Grit usually comes from two sources: the natural seeds in the figs or improperly rehydrated dried fig skins. To fix this, use a variety with smaller seeds like Kadota or, for the surest fix, push your cooked paste through a fine-mesh sieve before setting it.
Can I make fig paste without any added sugar?
Yes, you can. Figs are naturally very sweet. Simply replace the sugar with a bit more of your soaking liquid. However, the sugar helps the paste set firmly and acts as a preservative, so a sugar-free version will be softer and have a shorter shelf life.
How do I know when my fig paste is cooked enough to set?
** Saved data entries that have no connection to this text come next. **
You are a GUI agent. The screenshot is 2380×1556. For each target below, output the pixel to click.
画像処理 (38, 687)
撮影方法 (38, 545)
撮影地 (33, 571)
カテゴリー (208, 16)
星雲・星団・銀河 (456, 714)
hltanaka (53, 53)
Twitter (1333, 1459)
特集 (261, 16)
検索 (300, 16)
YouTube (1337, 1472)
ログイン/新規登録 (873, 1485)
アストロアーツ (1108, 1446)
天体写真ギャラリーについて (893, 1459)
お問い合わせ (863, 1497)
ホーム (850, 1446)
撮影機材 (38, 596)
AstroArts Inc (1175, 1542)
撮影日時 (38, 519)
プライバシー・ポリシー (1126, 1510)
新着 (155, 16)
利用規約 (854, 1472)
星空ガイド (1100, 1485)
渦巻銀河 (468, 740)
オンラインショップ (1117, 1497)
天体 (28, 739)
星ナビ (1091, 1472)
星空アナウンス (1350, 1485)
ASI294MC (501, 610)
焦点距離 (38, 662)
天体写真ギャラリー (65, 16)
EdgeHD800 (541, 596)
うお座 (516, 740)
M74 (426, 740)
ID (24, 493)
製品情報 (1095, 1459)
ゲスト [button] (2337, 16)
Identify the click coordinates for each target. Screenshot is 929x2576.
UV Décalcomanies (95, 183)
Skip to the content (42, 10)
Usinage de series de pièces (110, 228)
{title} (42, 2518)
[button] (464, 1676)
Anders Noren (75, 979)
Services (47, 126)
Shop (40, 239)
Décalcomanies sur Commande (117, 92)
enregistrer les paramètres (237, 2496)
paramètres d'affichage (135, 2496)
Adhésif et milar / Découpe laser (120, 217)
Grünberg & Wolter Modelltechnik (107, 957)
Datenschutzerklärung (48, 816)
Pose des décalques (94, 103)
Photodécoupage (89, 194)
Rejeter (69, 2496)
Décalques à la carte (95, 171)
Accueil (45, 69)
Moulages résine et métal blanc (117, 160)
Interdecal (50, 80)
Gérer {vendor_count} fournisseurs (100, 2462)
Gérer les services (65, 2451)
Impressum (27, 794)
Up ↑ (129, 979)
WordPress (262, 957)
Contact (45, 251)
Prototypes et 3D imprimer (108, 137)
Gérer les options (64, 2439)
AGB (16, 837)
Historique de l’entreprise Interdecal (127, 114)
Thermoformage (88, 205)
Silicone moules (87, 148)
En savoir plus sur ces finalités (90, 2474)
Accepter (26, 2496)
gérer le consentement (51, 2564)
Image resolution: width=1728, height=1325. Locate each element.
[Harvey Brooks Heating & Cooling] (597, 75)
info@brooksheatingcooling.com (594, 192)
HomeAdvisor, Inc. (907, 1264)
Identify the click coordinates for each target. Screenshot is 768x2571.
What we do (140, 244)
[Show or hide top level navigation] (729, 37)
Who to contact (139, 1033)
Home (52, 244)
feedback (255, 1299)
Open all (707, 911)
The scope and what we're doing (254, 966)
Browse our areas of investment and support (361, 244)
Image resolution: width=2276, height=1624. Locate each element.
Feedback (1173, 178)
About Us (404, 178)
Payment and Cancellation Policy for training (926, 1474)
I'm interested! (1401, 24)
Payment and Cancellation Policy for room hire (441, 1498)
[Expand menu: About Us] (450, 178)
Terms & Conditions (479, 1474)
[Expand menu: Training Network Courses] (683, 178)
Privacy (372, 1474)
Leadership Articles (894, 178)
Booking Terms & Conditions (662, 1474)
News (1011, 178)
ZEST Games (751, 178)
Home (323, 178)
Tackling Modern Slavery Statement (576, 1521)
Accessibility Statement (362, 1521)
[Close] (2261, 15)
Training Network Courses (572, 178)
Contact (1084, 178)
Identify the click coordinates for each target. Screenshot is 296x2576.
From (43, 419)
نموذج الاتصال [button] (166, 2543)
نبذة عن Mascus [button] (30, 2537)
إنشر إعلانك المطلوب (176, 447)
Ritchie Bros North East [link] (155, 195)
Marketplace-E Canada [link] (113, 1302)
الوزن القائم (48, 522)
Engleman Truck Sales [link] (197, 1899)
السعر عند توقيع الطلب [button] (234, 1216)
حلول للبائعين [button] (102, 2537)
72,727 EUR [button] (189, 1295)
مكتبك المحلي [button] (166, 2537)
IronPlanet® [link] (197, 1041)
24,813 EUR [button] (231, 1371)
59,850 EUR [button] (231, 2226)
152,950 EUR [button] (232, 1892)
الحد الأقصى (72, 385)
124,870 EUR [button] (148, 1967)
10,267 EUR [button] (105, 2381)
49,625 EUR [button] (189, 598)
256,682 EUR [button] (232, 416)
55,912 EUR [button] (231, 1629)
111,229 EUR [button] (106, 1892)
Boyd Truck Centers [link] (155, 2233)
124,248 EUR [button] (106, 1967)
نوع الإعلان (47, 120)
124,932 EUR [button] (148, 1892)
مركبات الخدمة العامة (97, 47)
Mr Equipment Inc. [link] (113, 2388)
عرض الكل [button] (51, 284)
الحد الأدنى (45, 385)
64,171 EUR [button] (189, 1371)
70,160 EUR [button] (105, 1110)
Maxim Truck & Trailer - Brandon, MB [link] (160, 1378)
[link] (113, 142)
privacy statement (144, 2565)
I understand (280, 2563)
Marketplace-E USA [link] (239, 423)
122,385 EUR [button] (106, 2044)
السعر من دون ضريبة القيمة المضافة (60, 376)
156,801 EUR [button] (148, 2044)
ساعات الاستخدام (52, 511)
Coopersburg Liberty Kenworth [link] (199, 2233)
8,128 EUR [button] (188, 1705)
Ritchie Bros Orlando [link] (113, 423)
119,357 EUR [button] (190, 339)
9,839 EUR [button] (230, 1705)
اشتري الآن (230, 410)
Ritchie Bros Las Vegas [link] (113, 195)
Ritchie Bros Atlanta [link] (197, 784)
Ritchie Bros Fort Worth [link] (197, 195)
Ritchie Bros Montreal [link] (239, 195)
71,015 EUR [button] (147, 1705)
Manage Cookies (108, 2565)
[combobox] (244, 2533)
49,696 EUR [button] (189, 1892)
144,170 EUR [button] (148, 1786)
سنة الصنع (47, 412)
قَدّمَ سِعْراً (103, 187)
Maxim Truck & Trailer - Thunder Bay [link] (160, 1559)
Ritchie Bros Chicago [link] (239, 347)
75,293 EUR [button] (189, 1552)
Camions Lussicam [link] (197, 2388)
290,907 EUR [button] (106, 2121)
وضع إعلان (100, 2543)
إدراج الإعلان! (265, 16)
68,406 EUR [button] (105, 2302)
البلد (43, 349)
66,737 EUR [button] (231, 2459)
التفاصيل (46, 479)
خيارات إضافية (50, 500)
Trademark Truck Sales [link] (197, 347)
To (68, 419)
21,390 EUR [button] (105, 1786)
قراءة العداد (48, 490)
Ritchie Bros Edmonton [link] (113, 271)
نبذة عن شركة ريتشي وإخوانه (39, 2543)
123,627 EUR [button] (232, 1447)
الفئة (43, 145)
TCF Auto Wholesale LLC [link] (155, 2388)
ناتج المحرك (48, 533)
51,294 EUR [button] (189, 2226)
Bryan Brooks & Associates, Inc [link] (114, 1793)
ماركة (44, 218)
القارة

The paste should be extremely thick, and when you stir it, it should pull away from the sides of the pot. The most reliable method is the cold plate test: put a small plate in the freezer, then spoon a tiny bit of the hot paste onto it. After a minute, if it holds its shape and wrinkles when you push it, it’s ready.
What are the best pairings for fig paste?
The classic pairing is on a cheeseboard. It’s divine with salty, firm cheeses like Spanish Manchego, aged cheddar, or Parmesan. It also pairs beautifully with creamy blue cheese, prosciutto, and crusty bread. You can also use it as a glaze for roasted pork or duck.